Happy Birthday to Classic Movie Legend, Claudette Colbert, born on September 13th, 1903!
The realm of Classic Hollywood sometimes gets a bad rap for being a place rife with misogyny. And, of course, these criticisms are not without merit. I think we can all agree that the seats of power in all of America at the time were pretty much boys clubs. Despite the trend, however, no one can deny the number of powerful, strong women that graced the silver screen in Classic era of cinema. From Bette Davis to Katharine Hepburn, from Marlene Dietrich to Olivia de Havilland, Classic Hollywood is full of women who took control of their careers, doing it their way even if cost them their lucrative contracts or public adoration. And today, I would like to focus on one such woman: birthday girl Claudette Colbert.

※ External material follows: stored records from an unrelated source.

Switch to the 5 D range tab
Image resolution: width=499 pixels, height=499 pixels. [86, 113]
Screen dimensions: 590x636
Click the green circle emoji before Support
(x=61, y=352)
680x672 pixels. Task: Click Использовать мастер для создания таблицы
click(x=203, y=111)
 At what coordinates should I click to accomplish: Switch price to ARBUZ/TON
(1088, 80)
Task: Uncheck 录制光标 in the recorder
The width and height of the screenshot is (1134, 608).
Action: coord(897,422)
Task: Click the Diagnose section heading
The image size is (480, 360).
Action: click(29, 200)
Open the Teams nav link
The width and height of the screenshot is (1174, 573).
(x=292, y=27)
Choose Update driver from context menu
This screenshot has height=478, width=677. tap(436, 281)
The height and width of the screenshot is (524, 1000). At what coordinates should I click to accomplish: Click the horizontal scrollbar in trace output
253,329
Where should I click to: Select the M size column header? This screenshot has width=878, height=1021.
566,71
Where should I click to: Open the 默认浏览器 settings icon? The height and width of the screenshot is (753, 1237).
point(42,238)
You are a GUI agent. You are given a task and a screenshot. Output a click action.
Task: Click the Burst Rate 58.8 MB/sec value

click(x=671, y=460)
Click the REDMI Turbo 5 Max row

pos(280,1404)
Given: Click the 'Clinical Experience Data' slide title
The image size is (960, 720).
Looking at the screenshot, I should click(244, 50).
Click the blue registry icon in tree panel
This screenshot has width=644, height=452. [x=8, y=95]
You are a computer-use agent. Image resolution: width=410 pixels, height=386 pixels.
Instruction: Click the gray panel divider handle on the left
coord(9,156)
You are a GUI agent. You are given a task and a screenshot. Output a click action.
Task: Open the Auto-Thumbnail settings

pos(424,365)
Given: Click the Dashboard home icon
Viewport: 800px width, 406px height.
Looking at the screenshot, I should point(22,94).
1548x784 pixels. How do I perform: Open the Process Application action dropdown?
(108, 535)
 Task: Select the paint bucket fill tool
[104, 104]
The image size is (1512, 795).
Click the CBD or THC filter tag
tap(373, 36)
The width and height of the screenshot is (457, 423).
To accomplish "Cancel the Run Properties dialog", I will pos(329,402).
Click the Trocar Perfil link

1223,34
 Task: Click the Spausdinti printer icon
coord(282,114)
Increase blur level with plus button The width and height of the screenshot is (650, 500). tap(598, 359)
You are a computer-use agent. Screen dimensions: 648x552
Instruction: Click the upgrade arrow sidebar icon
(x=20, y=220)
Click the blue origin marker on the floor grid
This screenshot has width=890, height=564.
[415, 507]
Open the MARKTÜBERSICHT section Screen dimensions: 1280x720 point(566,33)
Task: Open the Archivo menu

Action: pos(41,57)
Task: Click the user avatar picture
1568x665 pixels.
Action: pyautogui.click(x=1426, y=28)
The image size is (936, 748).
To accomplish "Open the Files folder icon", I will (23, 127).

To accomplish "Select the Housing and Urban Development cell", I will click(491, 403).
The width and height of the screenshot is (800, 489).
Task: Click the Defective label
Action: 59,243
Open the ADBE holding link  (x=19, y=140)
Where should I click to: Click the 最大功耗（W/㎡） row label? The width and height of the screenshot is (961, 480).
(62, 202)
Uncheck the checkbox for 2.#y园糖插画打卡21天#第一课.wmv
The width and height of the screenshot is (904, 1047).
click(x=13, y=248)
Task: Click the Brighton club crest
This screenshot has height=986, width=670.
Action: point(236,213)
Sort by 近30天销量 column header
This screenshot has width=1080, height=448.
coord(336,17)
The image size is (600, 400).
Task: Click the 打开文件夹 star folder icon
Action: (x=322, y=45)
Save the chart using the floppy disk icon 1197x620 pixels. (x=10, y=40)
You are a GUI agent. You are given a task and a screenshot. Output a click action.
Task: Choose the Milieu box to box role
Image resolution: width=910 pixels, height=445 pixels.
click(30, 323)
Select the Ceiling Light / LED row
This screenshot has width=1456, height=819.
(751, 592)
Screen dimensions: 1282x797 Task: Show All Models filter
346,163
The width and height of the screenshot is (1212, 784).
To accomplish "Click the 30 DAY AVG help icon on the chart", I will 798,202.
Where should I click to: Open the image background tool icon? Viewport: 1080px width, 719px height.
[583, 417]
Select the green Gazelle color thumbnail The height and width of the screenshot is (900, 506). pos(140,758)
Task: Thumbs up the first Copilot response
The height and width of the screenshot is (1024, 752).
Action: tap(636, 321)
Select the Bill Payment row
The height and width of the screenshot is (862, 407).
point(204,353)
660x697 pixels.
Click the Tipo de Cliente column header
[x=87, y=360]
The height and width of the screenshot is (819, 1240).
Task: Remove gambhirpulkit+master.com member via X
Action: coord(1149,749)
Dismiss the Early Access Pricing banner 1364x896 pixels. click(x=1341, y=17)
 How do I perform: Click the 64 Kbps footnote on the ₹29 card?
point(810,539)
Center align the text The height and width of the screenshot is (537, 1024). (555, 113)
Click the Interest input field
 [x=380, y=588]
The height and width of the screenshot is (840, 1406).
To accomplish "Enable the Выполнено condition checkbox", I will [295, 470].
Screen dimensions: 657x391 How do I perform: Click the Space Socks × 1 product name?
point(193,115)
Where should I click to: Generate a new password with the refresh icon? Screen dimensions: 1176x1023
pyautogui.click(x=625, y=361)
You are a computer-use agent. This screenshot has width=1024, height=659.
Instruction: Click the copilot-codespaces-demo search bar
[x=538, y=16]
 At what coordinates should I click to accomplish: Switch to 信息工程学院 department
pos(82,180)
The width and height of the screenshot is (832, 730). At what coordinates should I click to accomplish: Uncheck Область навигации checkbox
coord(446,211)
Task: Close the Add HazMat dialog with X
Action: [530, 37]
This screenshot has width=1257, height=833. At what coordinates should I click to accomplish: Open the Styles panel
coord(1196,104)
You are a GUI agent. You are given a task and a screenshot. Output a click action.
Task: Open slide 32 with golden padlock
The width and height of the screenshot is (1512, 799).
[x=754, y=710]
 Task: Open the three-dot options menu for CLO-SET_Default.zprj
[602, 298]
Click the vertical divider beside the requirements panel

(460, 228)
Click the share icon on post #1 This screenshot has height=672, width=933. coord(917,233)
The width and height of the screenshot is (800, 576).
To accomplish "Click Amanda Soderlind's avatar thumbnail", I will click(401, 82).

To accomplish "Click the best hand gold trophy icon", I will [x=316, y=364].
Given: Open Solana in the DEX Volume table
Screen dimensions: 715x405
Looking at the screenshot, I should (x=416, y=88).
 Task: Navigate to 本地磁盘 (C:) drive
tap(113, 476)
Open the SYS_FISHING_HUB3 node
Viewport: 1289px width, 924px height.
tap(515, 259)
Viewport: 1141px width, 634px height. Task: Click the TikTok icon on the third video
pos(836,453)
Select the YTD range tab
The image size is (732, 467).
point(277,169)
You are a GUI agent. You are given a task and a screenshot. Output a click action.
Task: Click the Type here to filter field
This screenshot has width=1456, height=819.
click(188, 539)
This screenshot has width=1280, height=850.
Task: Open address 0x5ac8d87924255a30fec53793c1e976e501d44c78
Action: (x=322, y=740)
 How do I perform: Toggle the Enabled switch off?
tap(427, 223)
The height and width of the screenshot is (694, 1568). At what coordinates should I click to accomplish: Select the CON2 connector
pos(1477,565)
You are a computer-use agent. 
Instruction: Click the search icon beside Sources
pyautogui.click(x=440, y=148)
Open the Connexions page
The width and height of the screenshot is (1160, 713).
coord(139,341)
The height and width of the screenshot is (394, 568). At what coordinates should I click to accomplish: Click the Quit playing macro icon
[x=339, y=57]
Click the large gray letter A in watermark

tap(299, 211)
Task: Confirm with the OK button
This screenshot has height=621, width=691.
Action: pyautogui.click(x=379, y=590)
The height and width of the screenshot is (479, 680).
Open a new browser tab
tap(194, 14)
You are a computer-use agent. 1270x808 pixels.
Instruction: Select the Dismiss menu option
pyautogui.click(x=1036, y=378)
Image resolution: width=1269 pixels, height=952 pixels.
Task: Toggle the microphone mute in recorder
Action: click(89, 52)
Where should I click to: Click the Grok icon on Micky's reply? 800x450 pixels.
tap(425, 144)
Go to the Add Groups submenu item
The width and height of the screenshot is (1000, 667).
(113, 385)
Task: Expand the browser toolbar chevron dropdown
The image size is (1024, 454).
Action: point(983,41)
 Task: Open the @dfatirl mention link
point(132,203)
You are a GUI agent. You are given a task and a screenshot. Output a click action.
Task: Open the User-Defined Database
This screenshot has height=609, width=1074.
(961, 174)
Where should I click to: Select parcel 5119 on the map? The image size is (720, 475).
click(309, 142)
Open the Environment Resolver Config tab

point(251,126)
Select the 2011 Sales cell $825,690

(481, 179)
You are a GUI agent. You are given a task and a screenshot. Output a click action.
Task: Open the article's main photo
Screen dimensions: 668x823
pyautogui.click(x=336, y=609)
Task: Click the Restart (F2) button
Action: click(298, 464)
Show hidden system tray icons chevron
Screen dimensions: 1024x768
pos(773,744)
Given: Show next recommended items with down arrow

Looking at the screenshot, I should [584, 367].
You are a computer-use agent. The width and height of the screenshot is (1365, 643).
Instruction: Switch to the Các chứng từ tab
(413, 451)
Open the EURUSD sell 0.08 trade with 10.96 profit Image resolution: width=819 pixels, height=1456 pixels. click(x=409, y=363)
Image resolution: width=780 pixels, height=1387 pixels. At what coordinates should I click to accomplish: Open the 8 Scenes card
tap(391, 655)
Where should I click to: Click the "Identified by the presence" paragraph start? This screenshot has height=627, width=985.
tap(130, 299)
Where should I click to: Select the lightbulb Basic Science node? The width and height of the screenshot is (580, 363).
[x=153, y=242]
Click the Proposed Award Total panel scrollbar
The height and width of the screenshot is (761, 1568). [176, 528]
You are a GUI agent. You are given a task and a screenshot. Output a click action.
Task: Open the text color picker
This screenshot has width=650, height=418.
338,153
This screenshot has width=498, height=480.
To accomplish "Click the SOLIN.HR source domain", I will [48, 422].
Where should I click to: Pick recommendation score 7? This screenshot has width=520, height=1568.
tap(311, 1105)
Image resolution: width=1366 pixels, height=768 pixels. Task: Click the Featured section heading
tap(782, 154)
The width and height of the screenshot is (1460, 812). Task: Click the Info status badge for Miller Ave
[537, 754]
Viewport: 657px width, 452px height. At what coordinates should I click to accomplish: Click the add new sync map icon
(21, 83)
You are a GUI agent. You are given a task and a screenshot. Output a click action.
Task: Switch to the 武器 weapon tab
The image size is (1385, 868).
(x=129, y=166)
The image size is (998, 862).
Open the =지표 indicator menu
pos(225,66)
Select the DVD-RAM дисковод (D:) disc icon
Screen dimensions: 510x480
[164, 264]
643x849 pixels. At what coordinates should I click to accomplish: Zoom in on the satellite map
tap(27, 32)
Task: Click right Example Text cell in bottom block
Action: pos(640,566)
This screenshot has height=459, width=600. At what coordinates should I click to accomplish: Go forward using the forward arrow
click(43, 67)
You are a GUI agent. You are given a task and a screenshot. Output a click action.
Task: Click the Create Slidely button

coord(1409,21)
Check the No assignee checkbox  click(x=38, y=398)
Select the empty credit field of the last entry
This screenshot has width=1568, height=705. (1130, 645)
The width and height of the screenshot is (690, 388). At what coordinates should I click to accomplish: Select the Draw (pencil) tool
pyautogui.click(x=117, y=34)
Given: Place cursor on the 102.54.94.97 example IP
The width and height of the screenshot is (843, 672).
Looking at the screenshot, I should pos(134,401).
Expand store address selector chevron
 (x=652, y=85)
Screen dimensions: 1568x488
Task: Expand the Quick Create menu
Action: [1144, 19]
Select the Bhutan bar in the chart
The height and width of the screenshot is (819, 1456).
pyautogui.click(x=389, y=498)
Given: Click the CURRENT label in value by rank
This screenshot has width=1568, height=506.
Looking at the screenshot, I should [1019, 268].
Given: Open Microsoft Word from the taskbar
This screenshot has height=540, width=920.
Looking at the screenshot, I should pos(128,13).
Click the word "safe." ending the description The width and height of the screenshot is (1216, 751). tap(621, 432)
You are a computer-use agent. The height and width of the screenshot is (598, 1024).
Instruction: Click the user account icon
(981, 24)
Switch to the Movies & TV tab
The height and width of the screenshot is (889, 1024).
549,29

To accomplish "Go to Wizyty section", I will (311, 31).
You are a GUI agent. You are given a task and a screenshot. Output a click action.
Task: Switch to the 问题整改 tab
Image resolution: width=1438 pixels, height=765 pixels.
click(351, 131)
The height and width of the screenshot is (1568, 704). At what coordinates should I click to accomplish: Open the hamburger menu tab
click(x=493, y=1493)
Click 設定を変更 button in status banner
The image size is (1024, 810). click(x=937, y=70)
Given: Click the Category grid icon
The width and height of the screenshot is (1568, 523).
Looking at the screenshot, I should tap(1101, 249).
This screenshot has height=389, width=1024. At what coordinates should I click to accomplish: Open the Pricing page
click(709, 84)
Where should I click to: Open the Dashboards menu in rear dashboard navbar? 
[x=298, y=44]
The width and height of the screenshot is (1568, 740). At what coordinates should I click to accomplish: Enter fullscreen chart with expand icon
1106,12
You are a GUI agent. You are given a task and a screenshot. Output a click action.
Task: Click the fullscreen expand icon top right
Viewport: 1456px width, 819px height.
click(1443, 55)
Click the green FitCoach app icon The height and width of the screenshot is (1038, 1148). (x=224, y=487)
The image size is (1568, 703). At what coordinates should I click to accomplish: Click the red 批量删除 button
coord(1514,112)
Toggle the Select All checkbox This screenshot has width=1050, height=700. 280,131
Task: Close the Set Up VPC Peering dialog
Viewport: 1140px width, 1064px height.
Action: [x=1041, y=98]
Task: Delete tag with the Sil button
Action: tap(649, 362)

What I have always admired about Colbert was how she was able to maintain such control over her image. From the way she put herself together in the morning to how she dictated the strands of illumination that fell on her face, every single part of her image was carefully controlled and artfully crafted by no one other than Miss Colbert herself. Her keen sense of aesthetic awareness came from her childhood love of the arts. In fact, before catching the acting bug sometime in her late teens, Colbert’s aspirations were in the visual arts and not in performing. Trained primarily in painting, Colbert understood how light, shadow, and composition has an overall affect on the mood of a frame, the tone of a scene and how those together help craft an actor’s performance. So when Colbert entered the Hollywood stage, she made sure everyone around her knew exactly how she wanted to be portrayed.
Colbert would spend years working her way up the Hollywood hierarchy, learning the subtle nuisances of acting and cinematography along the way. By the time she became one of Hollywood’s top stars in the mid-1930s, she wanted, and more importantly GOT, complete control of her own image. While most starlets were more than happy to let the elites of Hollywood create their physical image via hair and make-up, Colbert would dictate exactly how she wanted to appear on camera, never letting go of her trademark bangs that would become so monumental to her now iconic image. She would also show up to the set and analyze the lights, often refusing to let the cameras start rolling until she was sure everything was lit to her advantage. Heck, she even had sets built around the fact that she would only be photographed from her left side! She also had the power to hire her own camera and lighting men for her projects, ensuring she would maintain a constant and familiar image of excellence in all her films.
So, let us raise of glasses and enjoy a birthday toast to one of Hollywood’s most willful and strong women: Miss Claudette Colbert.